Après plus de deux semaines à venir là tous les jours la regarder dans son coma, dans ce petit service de dix lits, il y a un patient qui est mort.
En arrivant en début d'après-midi, ma soeur avait failli se faire renverser par la jeune interne qui sortait en courant du service, en pleurs.
Ensuite elle avait vu les membres de la famille, effondrés dans le couloir, soutenus par des infirmières qui leur tapotait l'épaule.
Quand j'y suis allée quelques heures plus tard, à la porte j'ai laissé passer le lit avec le corps qu'on sortait du service. Médecins et infirmiers étaient calmes cette après-midi là, un peu secoués, dans une ambiance particulière d'équipe qui s'est battue pour un homme et qui vient de perdre.
On se doutait qu'il y avait un risque qu'on perde nous aussi.

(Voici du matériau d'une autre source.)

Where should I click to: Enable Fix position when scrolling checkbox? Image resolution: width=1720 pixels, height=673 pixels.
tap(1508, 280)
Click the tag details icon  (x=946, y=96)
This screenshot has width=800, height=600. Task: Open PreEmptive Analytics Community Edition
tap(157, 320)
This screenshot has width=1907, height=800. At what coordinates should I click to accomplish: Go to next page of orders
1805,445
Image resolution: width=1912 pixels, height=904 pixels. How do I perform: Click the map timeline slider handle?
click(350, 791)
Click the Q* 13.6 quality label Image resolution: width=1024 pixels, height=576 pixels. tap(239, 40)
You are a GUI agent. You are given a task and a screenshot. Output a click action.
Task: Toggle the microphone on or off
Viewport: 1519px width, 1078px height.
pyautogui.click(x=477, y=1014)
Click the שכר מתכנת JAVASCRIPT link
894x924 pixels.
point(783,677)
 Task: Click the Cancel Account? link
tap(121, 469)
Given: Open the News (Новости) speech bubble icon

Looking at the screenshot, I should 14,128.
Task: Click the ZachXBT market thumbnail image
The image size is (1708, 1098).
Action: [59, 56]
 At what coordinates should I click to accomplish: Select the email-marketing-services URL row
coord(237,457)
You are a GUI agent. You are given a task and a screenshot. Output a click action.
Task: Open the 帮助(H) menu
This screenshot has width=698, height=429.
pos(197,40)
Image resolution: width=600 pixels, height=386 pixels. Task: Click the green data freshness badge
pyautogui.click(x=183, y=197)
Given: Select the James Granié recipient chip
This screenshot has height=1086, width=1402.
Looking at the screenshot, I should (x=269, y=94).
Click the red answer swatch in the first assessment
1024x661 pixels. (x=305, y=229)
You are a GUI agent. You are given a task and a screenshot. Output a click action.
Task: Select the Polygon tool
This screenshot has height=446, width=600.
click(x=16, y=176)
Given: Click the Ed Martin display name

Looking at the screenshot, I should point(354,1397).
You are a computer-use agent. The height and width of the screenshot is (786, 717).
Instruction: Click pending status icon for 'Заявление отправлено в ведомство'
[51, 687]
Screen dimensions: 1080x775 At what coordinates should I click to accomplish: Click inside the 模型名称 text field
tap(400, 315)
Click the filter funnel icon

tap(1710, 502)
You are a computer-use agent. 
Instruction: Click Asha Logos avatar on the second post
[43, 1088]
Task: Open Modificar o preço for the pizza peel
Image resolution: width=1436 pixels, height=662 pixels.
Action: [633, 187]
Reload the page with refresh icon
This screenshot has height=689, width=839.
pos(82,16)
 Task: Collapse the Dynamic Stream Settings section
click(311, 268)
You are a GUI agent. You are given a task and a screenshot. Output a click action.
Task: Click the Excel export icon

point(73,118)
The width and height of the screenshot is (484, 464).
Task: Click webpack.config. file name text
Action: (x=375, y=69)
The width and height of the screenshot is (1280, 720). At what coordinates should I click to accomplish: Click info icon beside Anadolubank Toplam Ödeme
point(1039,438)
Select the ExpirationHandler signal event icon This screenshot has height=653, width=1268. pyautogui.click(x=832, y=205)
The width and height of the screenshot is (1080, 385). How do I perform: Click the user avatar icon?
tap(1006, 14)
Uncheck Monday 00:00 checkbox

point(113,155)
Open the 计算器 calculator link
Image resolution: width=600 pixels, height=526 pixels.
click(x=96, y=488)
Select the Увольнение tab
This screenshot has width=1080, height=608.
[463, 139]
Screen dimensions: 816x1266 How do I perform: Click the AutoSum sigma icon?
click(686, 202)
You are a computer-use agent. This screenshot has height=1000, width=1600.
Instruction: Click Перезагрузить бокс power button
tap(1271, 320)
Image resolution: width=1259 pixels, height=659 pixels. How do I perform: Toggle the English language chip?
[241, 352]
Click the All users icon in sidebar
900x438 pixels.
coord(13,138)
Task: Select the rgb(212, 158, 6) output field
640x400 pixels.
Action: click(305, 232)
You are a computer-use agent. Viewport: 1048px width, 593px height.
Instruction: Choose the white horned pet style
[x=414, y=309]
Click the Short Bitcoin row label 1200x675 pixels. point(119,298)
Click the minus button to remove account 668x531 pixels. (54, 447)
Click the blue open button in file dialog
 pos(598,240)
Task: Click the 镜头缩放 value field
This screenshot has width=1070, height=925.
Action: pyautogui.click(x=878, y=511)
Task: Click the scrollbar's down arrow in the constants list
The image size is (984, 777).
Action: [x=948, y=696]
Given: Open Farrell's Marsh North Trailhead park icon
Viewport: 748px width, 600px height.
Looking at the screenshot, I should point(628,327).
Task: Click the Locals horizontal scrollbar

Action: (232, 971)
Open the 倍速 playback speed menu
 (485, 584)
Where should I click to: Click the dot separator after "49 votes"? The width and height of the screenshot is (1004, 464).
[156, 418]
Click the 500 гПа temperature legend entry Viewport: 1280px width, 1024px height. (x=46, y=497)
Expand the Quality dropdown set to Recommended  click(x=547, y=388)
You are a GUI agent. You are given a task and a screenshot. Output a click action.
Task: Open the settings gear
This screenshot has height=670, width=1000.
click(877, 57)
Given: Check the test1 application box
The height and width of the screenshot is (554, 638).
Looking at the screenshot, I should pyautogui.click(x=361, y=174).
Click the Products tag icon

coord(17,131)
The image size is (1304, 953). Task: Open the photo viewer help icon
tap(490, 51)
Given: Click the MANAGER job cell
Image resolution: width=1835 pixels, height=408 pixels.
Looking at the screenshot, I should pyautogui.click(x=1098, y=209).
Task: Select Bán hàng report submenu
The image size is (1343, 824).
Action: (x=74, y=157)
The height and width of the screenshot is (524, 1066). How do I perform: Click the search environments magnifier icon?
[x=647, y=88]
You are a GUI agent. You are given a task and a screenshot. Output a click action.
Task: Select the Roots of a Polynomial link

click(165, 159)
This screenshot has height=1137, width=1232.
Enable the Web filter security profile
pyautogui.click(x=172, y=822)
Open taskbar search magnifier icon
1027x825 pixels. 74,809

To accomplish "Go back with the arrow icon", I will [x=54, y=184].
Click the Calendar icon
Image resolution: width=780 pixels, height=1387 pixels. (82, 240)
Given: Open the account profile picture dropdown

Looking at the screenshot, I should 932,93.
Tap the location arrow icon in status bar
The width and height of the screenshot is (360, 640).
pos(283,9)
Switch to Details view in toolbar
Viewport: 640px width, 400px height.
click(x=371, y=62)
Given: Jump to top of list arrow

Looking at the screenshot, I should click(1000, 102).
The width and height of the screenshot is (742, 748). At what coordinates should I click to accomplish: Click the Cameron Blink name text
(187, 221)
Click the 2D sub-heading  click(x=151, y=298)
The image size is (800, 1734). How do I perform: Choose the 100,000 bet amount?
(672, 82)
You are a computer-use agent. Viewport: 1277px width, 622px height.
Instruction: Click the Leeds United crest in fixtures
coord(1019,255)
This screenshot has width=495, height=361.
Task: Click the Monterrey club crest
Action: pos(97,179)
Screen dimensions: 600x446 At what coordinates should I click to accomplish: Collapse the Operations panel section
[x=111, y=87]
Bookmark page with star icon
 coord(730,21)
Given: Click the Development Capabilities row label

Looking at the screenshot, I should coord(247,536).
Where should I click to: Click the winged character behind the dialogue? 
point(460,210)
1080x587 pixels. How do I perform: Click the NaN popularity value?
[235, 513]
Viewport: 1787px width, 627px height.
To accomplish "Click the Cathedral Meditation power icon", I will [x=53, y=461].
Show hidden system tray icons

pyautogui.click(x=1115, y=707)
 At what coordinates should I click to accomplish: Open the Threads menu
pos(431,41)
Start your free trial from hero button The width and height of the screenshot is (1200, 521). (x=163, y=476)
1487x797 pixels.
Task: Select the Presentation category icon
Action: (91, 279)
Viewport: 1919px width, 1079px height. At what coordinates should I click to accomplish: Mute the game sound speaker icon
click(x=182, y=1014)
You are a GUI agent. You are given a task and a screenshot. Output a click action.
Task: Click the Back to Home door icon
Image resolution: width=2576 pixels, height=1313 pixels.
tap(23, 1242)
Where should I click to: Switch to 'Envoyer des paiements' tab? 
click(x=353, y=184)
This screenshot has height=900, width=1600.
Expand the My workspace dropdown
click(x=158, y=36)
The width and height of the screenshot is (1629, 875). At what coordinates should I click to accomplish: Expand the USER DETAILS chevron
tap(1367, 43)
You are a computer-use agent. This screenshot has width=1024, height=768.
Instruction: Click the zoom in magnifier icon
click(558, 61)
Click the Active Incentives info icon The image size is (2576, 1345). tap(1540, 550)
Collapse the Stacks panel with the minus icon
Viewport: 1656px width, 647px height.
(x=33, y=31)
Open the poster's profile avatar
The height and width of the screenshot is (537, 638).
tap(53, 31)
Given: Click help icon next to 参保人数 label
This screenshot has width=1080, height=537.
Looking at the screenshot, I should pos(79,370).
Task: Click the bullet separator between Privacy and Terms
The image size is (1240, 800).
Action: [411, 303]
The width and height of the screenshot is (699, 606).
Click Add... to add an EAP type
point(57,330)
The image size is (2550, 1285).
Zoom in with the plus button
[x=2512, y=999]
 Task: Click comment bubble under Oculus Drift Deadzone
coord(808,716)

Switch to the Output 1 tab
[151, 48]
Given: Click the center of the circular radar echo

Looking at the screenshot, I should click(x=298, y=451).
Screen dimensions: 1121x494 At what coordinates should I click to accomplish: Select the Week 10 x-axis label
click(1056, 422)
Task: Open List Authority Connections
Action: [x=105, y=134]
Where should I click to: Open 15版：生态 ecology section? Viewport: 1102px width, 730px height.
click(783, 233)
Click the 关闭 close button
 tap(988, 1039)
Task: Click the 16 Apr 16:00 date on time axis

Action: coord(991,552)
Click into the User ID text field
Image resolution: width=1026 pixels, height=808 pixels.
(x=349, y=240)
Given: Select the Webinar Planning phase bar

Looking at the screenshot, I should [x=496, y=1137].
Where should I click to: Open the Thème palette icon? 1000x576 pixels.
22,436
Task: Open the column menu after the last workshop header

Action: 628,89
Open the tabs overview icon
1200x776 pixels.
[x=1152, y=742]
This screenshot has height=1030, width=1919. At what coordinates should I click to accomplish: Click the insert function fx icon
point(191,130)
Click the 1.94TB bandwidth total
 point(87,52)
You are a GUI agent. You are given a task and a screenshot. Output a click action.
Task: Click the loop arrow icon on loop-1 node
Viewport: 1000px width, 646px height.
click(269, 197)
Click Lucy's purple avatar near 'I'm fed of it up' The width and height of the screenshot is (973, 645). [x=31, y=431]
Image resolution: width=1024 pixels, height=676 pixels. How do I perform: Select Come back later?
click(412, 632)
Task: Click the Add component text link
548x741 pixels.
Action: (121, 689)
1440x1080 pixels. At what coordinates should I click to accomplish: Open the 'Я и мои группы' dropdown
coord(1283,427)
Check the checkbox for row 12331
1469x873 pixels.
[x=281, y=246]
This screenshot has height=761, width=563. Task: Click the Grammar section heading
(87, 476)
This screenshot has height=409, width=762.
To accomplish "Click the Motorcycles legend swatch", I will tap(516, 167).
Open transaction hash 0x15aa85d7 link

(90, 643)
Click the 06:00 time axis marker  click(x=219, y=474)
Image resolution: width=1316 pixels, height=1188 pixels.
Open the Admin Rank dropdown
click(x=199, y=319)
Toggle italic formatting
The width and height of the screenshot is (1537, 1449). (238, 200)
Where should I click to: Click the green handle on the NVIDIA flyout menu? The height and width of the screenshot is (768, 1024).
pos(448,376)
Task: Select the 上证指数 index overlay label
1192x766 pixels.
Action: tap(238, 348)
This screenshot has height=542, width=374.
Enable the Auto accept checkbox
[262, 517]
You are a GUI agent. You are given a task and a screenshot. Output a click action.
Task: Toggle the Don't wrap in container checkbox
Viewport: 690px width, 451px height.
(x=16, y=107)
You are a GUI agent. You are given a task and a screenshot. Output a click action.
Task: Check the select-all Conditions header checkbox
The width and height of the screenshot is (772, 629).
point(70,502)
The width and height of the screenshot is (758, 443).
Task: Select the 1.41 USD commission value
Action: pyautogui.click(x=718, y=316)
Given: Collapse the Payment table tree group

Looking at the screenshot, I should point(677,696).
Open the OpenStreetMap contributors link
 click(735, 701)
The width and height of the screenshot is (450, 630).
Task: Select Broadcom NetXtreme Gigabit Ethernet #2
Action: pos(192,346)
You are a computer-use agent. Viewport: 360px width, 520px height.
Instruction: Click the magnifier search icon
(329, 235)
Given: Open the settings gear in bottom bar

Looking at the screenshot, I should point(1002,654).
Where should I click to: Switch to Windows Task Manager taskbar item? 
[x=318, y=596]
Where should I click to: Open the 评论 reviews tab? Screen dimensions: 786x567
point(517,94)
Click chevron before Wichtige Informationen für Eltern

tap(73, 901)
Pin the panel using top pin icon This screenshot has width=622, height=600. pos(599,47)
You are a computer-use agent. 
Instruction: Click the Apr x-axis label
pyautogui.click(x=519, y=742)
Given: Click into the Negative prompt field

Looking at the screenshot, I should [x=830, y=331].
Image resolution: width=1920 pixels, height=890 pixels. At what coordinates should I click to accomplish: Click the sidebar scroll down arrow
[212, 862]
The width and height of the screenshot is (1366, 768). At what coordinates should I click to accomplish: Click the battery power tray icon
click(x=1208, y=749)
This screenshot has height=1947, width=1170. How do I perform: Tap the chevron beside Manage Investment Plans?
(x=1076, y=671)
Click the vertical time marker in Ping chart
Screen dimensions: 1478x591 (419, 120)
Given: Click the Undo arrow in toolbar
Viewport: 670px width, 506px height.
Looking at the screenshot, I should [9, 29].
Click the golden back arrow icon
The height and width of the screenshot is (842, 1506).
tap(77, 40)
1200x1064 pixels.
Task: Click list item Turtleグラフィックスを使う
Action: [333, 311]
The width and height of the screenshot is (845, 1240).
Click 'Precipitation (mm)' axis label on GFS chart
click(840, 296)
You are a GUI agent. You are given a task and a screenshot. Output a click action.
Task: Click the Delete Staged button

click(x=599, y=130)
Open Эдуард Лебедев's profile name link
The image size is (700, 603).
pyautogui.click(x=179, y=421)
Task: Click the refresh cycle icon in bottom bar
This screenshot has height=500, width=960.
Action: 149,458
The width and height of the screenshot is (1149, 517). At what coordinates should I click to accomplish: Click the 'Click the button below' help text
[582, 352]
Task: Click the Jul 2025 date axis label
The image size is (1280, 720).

Mais je m'étais dit qu'au moins j'avais vu comment ça se passait avec les soignants, et que si jamais, on aurait le droit à ça nous aussi. Pleurs émotion soutien choc ou tristesse.

Mais non en fait.
Ils n'ont pas réussi à se souvenir qu'on nous avait téléphoné au moment de l'agonie, et qu'on a sauté dans le métro pour venir, et qu'on n'est pas omniscients.

Ils ne nous ont même pas dit qu'elle était morte.